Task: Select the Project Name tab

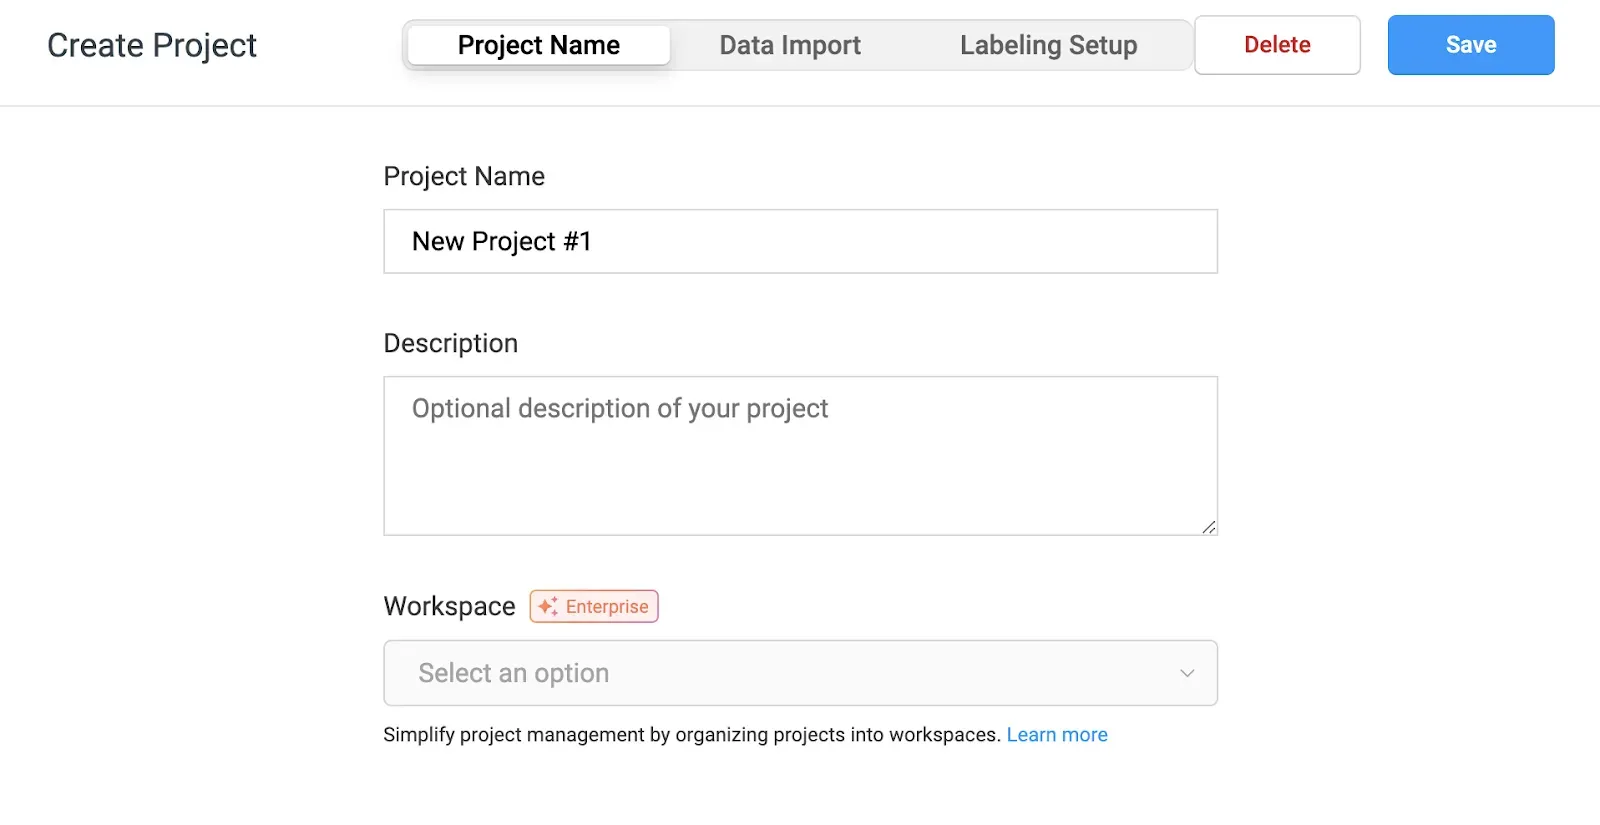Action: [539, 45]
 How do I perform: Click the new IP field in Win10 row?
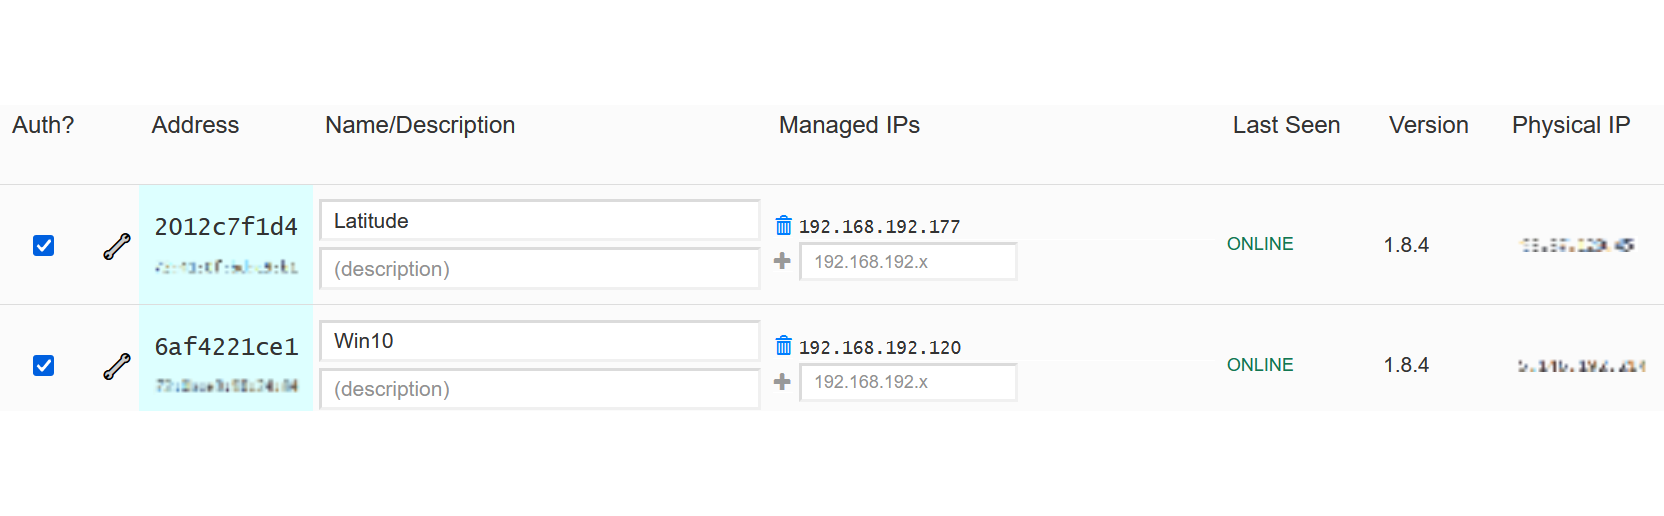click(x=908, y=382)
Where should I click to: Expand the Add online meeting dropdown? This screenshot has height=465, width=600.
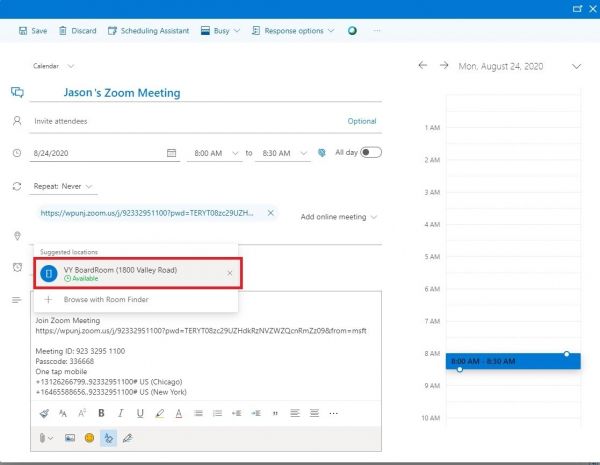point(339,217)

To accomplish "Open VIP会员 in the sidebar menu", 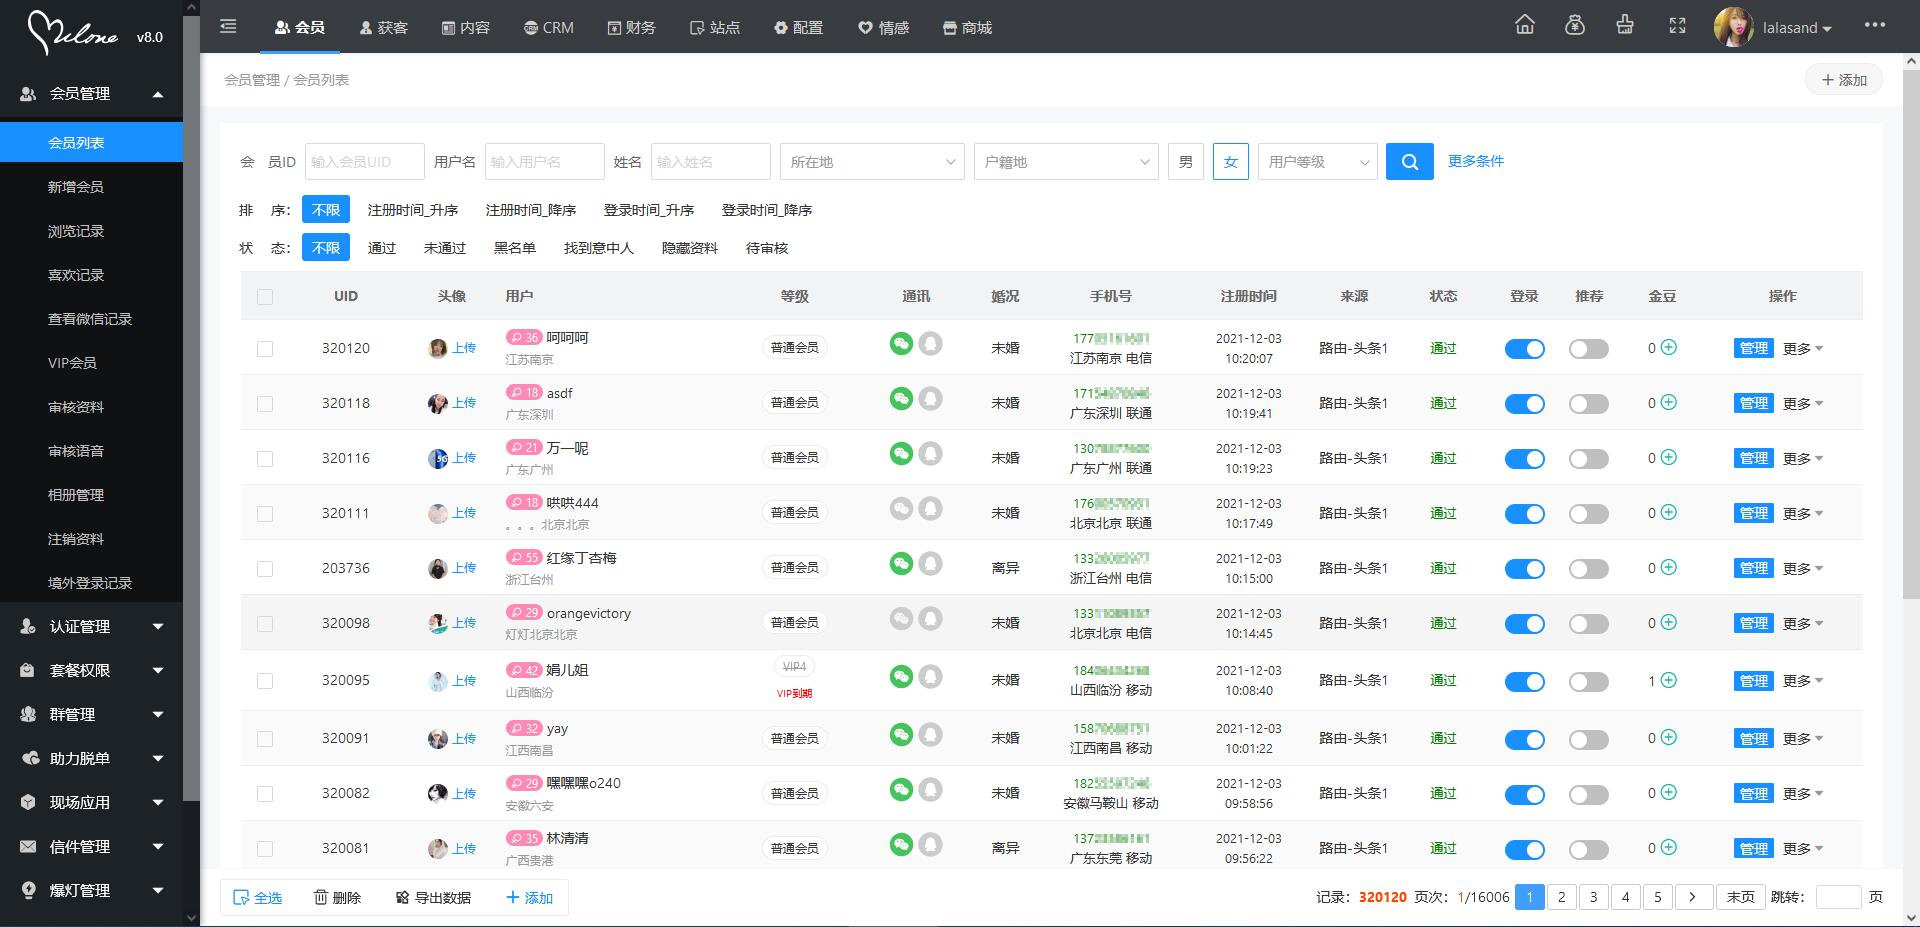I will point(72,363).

· · · · · · ·

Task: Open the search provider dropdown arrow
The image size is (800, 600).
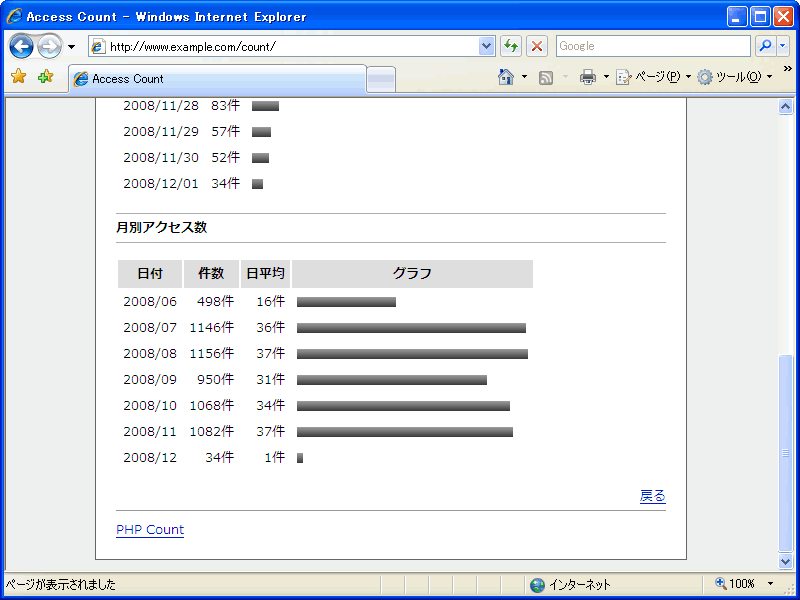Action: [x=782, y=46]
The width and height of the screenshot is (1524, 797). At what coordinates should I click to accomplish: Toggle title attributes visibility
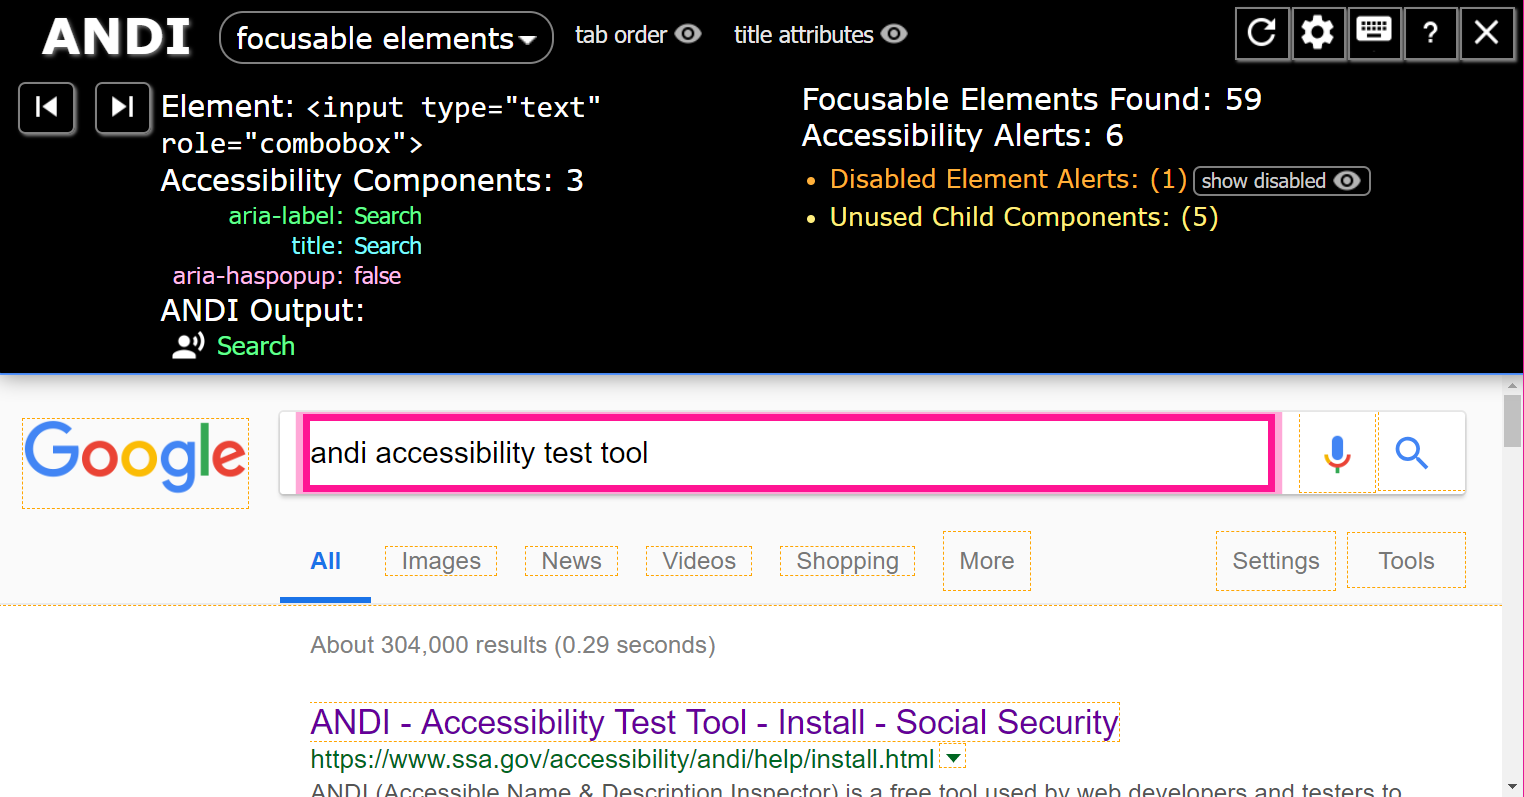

· · · · · · ·

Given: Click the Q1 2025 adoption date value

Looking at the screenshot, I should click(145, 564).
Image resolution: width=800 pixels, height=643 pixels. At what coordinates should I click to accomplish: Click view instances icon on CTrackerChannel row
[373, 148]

· · · · · · ·

EXERCISE BRIEF -
Within the entries above, give again exactly the lines starting at the one that contains "The image size is (800, 600)." and ending at the one that contains "The width and", leaving out the pictures.

EXERCISE RESPONSE -
The image size is (800, 600).
Action: [x=782, y=46]
The width and height of the screenshot is (1524, 797). At what coordinates should I click to accomplish: Toggle title attributes visibility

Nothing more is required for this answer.